Les spécialistes se montrent toutefois prudents sur la poursuite du rebond. Jean-Jacques Friedman, directeur des investissements chez Natixis WM, note que « depuis le début de la crise sanitaire, les valeurs cycliques ont connu plusieurs faux départs ». Pour lui ces bonnes nouvelles ne balayent pas toutes les incertitudes. « Certains secteurs mettront des années à retrouver le niveau d’activité qui était le leur avant la pandémie, de nombreuses entreprises sont très fragilisées et d’autres ont vu leur modèle totalement transformé », explique ce spécialiste.

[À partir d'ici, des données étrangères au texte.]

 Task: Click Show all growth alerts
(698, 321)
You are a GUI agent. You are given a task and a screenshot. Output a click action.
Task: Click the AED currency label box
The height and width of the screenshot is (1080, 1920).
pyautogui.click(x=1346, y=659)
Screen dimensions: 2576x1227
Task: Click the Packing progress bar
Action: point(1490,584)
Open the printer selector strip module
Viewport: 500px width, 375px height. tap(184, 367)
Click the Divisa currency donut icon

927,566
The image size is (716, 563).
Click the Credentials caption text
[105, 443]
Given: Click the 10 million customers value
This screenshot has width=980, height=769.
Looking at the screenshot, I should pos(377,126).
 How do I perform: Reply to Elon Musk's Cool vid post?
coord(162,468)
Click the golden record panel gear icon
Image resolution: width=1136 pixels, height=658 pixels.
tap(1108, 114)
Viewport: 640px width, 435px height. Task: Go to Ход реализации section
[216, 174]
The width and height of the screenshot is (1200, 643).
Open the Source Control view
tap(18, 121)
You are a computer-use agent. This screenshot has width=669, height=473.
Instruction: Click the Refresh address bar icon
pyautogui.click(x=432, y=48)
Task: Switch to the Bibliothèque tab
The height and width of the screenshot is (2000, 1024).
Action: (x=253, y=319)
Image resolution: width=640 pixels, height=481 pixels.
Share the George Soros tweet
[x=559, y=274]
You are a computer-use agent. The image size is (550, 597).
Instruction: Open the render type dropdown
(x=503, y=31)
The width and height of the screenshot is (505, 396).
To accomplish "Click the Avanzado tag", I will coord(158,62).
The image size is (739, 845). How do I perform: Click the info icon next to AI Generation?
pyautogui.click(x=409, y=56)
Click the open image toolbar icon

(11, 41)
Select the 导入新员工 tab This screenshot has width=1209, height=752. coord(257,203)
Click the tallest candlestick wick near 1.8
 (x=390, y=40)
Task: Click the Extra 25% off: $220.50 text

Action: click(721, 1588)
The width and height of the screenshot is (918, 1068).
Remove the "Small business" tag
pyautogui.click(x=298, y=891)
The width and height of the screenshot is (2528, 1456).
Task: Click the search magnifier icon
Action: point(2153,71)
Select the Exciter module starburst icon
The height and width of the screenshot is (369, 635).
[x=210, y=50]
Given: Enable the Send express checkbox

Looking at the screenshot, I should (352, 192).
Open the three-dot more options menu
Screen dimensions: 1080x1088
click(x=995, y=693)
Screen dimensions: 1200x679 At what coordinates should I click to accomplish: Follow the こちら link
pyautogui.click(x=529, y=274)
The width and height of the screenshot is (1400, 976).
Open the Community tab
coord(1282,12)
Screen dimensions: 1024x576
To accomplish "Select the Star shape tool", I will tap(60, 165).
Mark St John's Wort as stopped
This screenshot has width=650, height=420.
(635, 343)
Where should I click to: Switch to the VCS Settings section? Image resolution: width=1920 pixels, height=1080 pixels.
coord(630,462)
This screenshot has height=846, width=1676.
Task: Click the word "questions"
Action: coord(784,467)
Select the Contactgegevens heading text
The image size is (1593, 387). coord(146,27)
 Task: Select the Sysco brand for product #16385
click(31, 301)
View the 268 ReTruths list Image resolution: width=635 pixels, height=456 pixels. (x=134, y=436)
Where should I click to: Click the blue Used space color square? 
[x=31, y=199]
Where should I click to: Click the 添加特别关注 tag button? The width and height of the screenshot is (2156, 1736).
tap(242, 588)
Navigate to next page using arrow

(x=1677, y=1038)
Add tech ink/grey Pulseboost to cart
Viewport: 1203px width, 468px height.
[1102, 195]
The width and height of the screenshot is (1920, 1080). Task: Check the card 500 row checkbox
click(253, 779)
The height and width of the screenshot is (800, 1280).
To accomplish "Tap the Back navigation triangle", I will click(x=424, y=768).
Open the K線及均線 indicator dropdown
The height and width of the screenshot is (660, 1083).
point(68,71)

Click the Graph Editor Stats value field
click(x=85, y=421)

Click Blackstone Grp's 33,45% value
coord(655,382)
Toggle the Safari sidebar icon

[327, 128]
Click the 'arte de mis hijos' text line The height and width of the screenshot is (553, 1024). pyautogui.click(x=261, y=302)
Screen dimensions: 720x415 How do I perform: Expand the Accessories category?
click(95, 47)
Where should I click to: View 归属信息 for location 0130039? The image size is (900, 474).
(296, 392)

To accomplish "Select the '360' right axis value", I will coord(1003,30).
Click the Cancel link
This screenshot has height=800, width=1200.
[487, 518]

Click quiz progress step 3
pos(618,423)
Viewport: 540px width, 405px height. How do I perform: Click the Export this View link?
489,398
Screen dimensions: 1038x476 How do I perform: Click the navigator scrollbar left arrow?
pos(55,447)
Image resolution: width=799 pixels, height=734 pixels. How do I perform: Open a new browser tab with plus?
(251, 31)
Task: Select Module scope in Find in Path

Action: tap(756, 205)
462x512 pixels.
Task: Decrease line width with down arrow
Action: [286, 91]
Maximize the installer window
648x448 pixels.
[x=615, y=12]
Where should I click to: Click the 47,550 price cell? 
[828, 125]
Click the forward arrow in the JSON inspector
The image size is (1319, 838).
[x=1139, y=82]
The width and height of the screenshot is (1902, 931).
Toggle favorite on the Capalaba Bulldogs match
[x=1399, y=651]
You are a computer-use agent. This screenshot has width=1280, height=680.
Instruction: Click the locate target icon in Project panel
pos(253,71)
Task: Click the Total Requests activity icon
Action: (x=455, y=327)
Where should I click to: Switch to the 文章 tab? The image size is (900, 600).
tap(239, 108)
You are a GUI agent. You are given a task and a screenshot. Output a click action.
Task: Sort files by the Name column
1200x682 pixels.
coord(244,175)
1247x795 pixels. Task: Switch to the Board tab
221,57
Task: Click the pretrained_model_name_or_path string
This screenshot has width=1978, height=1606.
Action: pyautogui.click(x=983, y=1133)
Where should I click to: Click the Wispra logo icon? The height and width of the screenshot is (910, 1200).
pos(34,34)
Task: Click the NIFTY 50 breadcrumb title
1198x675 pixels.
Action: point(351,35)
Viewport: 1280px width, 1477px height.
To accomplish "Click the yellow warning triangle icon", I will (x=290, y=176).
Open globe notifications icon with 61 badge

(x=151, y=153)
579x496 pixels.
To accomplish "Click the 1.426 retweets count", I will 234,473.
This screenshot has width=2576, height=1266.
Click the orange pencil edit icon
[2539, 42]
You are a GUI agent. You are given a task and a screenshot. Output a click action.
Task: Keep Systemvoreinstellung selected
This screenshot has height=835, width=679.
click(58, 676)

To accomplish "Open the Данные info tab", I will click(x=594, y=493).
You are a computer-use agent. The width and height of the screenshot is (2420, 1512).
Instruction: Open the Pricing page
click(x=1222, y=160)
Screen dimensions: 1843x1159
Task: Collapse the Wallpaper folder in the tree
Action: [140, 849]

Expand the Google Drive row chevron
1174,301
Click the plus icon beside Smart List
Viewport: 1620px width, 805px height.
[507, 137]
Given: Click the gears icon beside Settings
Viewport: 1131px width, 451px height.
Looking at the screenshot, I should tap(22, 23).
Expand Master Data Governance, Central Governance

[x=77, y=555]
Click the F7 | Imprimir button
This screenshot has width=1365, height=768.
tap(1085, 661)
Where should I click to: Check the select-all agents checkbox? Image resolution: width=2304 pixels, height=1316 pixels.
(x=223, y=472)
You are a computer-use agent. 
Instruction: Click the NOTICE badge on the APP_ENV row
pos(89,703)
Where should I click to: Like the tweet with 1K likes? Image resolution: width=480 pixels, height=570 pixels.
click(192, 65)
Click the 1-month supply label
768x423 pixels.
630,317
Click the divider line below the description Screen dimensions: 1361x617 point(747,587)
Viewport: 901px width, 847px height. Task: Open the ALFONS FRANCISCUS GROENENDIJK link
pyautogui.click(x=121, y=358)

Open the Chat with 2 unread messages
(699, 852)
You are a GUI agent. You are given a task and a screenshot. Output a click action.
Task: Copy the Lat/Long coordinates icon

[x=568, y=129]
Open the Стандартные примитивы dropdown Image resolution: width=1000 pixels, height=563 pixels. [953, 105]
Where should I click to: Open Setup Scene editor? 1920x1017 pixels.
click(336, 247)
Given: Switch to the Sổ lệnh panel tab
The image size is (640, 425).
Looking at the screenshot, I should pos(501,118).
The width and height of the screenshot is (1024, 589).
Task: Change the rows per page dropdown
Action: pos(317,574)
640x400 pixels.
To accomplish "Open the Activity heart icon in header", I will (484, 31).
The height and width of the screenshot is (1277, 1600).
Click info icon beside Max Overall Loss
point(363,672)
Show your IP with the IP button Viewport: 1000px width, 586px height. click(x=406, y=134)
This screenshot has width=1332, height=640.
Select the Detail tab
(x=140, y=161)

Les professionnels conservent d’ailleurs précieusement en portefeuille les grandes valeurs technologiques auprès desquelles ils se sont réfugiés dès le début de la crise sanitaire. « L’économie risque de mettre du temps à se redresser réellement et les champions de la croissance, comme les Gafam américaines (Google, Apple, Facebook, Amazon et Microsoft) ou les géants français du luxe, les fameux Khol (Kering, Hermes, L’Oréal, LVMH), conservent de solides atouts », estime ainsi Jean-Jacques Friedman.
Après avoir longtemps été au ban de la communauté financière, Elon Musk, vient d’ailleurs d’arracher une belle revanche. Son groupe Tesla est entré en début de semaine dans le prestigieux Standard & Poor’s 500.